** Selected passage **
_ _ _ _

Explain This is a question about complex numbers, how to change them into a special "trigonometric form," and then use a cool trick called De Moivre's Theorem to raise them to a power. . The solving step is: First, let's take the complex number (1-i) and turn it into its "trigonometric form" (sometimes called polar form). Imagine it on a graph: it's 1 unit to the right and 1 unit down.

Find the distance from the center (r): We can use the Pythagorean theorem for this! r = sqrt(1^2 + (-1)^2) = sqrt(1 + 1) = sqrt(2).
Find the angle (theta): Since it's 1 right and 1 down, it's in the fourth quarter of our graph. The angle is -45 degrees or -pi/4 radians. So, (1-i) can be written as sqrt(2) * (cos(-pi/4) + i*sin(-pi/4)).

_ _ _ _

** Supplied data **
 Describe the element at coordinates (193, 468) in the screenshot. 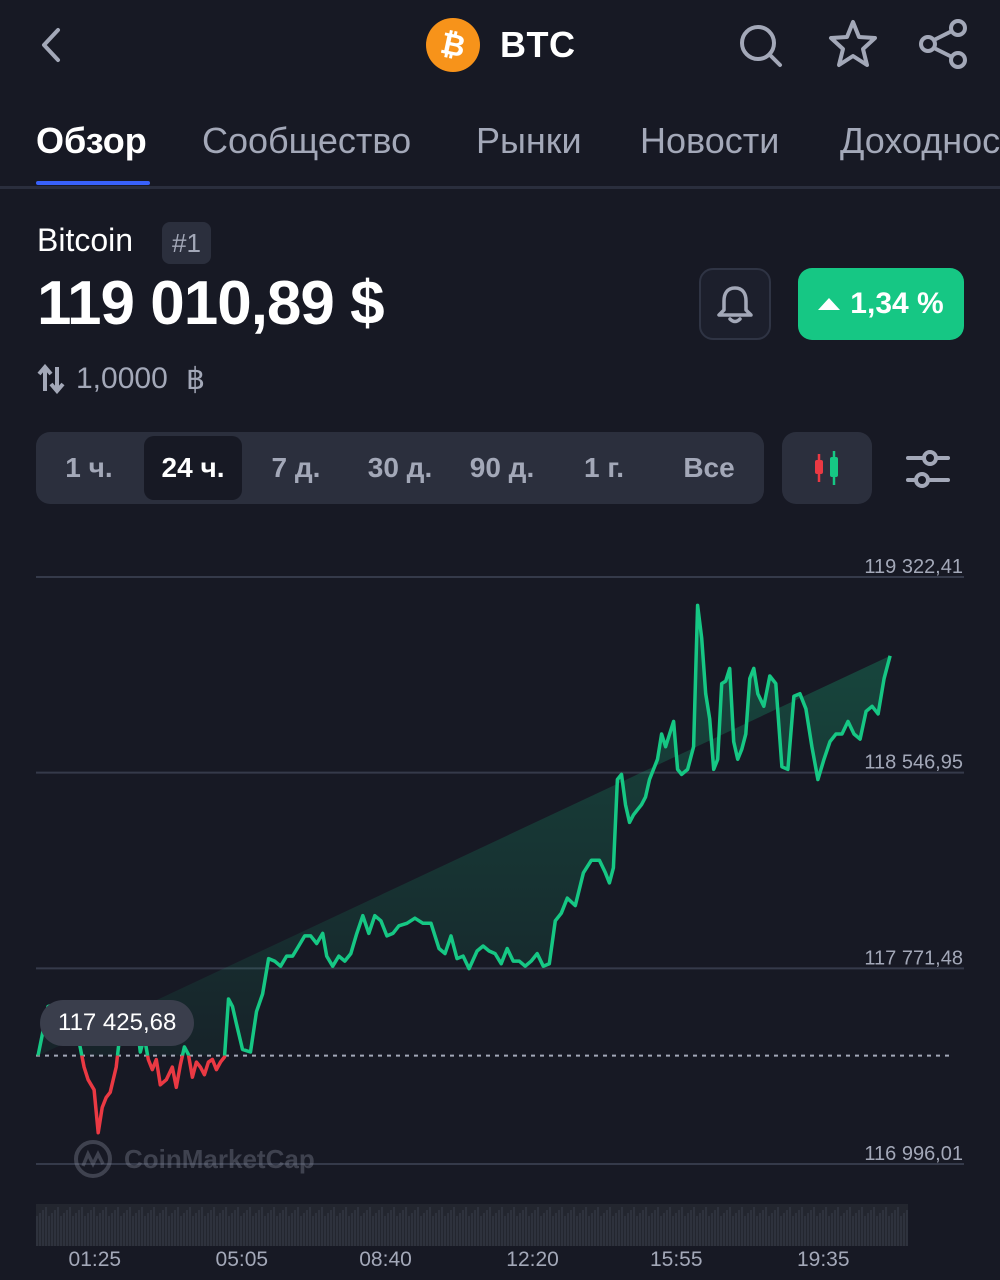

I see `range-24h: 24 ч.` at that location.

_ _ _ _

** Apply what you read **
#1 In the complex numbers explanation, what angle in radians is given for 1 - i?
#2 Extend the complex numbers explanation past its last sentence.
The lines have nothing to do with the explanation of complex numbers.

** Answers by item **
#1 -pi/4 radians

#2
Now, we want to cube this whole thing, (1-i)^3. This is where De Moivre's Theorem comes in handy! It says that if you have r(cos(theta) + i*sin(theta)) and you want to raise it to the power of n, you just do r^n * (cos(n*theta) + i*sin(n*theta)). Super neat!

Apply De Moivre's Theorem:
- Our r is sqrt(2) and n is 3, so r^n is (sqrt(2))^3 = 2*sqrt(2).
- Our theta is -pi/4 and n is 3, so n*theta is 3 * (-pi/4) = -3pi/4.
- So, (1-i)^3 = 2*sqrt(2) * (cos(-3pi/4) + i*sin(-3pi/4)).

Finally, let's figure out what cos(-3pi/4) and sin(-3pi/4) are and then simplify!

Evaluate and simplify:
- -3pi/4 is the same as -135 degrees. On our graph, this means it's in the third quarter.
- cos(-3pi/4) is -sqrt(2)/2.
- sin(-3pi/4) is -sqrt(2)/2.
- Substitute these back: 2*sqrt(2) * (-sqrt(2)/2 + i*(-sqrt(2)/2)).
- Now, distribute the 2*sqrt(2):
  - 2*sqrt(2) * (-sqrt(2)/2) = -(2 * 2)/2 = -2
  - 2*sqrt(2) * (-sqrt(2)/2) * i = -(2 * 2)/2 * i = -2i
- So, (1-i)^3 = -2 - 2i.